Comparing Operational Expenses and Energy Efficiency
Comparing the long-term running costs involves looking at both the unit’s energy efficiency rating and the regional cost of the fuel source. Electric tankless water heaters boast a near-perfect efficiency, with a Uniform Energy Factor (UEF) rating approaching 1.0, meaning virtually all the electricity consumed is converted directly into heat for the water. This high efficiency is a result of the simple resistance heating mechanism, which has minimal heat loss during the transfer process.
Gas tankless units, even modern condensing models that capture heat from exhaust gases, typically have UEF ratings ranging from 0.82 to 0.95, indicating a small percentage of heat is lost through the venting process.
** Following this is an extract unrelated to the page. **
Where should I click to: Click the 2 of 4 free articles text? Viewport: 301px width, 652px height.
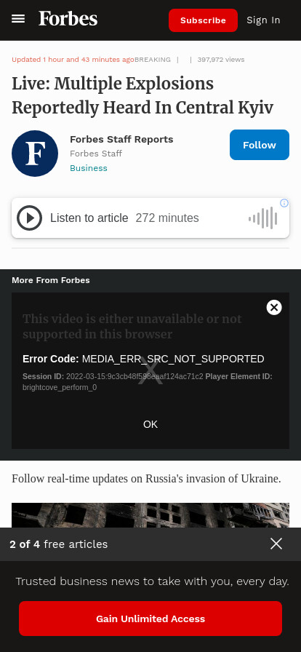(x=59, y=544)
Although gas units are not as thermally efficient as electric units, the cost of natural gas or propane is often significantly lower than the cost of electricity per unit of energy in many regions of the country. This fuel cost disparity often results in a lower overall monthly operating expense for a gas unit, despite its slightly lower UEF rating.
The long-term financial picture relies heavily on the specific utility rates in a given area, as a region with low electricity costs and high gas prices may favor an electric unit. Conversely, a region with a plentiful, low-cost natural gas supply will almost always result in a lower operational cost for the gas model. Both tankless types offer a significant operational savings over traditional tank heaters by eliminating the constant energy used to maintain a standing hot water supply.
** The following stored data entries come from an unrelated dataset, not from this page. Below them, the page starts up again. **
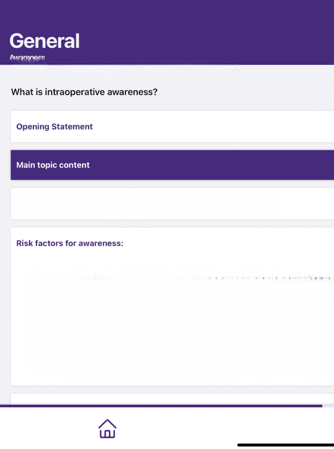Tap the blank card under Main topic content
Image resolution: width=334 pixels, height=449 pixels.
click(172, 204)
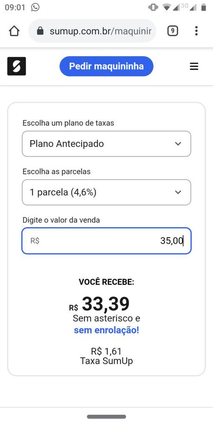The height and width of the screenshot is (426, 213).
Task: Tap the battery status icon
Action: click(x=204, y=7)
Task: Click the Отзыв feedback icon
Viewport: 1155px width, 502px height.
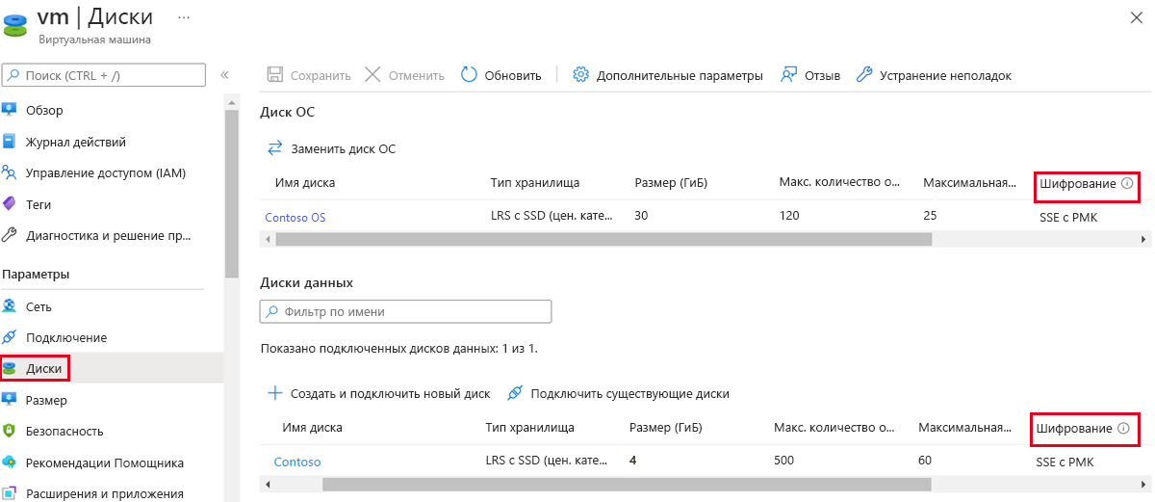Action: coord(789,75)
Performance Limitations and Flow Capacity
The most noticeable difference in daily use between the two technologies relates to their maximum flow capacity during peak demand. The performance of any tankless water heater is measured by the maximum GPM it can deliver at a specified temperature rise, and the gas model’s superior BTU output gives it a substantial performance lead. For instance, a high-output gas unit can typically deliver 5 to 8 GPM at a 70°F temperature rise, which is sufficient to run two showers and a dishwasher simultaneously.
An electric tankless unit, constrained by its high but limited kilowatt rating, may only be able to deliver 2 to 4 GPM at that same 70°F temperature rise. This means that an electric unit often struggles to meet the demands of a large household or a home in a cold climate where the incoming water temperature is low. Electric units are therefore often better suited for point-of-use applications, like a single sink or shower, or for whole-house use in smaller homes where simultaneous hot water usage is minimal. The gas unit’s ability to sustain a high flow rate under conditions requiring a large temperature increase makes it the superior choice for consistent, high-volume hot water delivery.